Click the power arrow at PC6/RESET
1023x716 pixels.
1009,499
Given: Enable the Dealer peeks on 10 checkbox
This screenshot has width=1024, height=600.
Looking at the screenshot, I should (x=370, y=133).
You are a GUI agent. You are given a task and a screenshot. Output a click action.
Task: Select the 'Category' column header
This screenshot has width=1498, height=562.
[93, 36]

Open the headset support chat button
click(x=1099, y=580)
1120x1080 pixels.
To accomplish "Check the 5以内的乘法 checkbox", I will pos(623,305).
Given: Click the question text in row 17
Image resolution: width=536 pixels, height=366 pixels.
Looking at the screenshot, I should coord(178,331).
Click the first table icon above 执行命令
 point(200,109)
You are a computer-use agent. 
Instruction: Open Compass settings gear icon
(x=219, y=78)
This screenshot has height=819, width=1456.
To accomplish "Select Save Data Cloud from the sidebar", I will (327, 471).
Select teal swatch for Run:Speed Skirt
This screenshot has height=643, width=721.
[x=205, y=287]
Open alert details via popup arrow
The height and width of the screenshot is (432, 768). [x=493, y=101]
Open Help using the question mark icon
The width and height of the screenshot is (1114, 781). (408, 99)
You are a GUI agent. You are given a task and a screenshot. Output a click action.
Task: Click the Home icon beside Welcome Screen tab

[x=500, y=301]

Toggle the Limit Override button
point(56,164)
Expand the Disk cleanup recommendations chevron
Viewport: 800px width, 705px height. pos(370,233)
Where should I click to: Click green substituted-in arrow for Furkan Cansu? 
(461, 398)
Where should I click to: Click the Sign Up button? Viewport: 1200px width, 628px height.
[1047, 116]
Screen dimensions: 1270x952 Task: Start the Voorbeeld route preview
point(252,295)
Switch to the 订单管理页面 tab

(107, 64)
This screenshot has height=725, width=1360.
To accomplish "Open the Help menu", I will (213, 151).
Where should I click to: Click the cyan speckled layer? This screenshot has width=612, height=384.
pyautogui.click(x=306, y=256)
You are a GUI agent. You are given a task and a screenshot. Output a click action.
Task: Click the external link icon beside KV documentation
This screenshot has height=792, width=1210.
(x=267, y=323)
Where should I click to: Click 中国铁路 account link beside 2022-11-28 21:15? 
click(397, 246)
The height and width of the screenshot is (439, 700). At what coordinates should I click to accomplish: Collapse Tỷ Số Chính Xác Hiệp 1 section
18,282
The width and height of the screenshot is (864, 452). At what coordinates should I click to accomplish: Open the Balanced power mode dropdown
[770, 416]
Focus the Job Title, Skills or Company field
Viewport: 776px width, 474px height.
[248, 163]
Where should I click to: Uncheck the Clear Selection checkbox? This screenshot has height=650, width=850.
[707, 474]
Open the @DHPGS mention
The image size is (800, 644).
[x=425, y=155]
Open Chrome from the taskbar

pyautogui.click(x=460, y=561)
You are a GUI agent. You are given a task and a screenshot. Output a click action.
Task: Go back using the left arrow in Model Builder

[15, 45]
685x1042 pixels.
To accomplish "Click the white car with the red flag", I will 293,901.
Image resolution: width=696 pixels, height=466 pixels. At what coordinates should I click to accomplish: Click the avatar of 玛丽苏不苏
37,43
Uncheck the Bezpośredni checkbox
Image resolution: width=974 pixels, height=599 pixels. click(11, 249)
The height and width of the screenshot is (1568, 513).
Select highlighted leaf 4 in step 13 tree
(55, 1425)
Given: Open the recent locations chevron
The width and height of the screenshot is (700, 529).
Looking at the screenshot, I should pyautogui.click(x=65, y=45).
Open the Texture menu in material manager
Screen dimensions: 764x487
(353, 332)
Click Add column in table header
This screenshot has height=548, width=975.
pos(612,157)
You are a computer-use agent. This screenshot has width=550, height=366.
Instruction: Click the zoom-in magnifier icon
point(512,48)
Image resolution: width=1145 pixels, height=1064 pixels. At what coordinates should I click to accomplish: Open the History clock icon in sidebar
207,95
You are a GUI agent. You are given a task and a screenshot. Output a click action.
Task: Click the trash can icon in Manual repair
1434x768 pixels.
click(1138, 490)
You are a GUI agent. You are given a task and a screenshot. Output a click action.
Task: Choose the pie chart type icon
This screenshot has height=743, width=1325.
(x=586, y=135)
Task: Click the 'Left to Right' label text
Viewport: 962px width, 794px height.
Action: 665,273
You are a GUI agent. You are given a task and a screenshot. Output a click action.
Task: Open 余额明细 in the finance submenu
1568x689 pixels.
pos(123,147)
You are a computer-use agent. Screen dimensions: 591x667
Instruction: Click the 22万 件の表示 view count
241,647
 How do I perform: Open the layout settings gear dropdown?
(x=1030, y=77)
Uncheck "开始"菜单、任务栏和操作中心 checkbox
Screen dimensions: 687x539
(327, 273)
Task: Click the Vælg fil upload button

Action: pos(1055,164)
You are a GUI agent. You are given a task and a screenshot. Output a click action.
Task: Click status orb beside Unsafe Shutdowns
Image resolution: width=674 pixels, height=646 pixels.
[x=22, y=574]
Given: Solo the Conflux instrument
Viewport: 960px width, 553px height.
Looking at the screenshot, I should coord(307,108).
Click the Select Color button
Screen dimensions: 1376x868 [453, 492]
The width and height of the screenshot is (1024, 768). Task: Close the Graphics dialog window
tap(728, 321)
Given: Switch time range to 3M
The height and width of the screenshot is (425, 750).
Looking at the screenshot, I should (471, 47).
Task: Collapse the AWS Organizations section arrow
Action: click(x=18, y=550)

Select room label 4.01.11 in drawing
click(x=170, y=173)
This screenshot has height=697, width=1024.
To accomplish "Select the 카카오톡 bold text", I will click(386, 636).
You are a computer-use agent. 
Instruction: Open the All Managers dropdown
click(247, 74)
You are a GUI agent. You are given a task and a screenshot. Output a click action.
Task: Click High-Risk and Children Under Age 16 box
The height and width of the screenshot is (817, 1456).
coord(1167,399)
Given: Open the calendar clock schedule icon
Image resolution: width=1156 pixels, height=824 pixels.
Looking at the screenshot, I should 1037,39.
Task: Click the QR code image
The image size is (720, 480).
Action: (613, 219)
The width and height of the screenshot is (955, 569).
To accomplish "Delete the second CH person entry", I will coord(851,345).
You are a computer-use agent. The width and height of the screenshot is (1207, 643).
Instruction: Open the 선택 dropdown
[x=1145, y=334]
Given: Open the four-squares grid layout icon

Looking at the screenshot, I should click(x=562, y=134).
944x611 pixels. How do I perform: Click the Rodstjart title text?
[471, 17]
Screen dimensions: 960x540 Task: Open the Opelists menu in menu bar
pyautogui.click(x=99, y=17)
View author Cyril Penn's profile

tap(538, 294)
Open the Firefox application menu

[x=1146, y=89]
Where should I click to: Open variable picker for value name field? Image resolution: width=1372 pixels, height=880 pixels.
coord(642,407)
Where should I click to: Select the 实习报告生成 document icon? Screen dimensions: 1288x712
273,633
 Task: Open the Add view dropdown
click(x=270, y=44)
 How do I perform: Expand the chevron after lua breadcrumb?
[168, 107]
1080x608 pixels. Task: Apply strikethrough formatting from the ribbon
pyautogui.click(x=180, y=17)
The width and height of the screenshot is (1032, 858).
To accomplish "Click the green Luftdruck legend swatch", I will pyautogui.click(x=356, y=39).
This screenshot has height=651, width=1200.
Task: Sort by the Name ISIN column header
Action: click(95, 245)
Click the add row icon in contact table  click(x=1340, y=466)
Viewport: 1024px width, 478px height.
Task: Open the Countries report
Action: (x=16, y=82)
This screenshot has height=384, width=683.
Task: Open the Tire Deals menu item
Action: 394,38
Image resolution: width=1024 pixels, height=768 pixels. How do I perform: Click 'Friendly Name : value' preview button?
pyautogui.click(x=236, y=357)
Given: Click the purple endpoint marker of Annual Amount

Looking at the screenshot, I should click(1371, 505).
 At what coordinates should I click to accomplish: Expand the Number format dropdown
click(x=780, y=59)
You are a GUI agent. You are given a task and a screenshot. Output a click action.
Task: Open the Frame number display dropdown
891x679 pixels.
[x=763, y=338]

→ What the task requires
For the entries shown above, tally every line containing the word "computer". Report the tally and nothing else.

→ Solution to this problem
5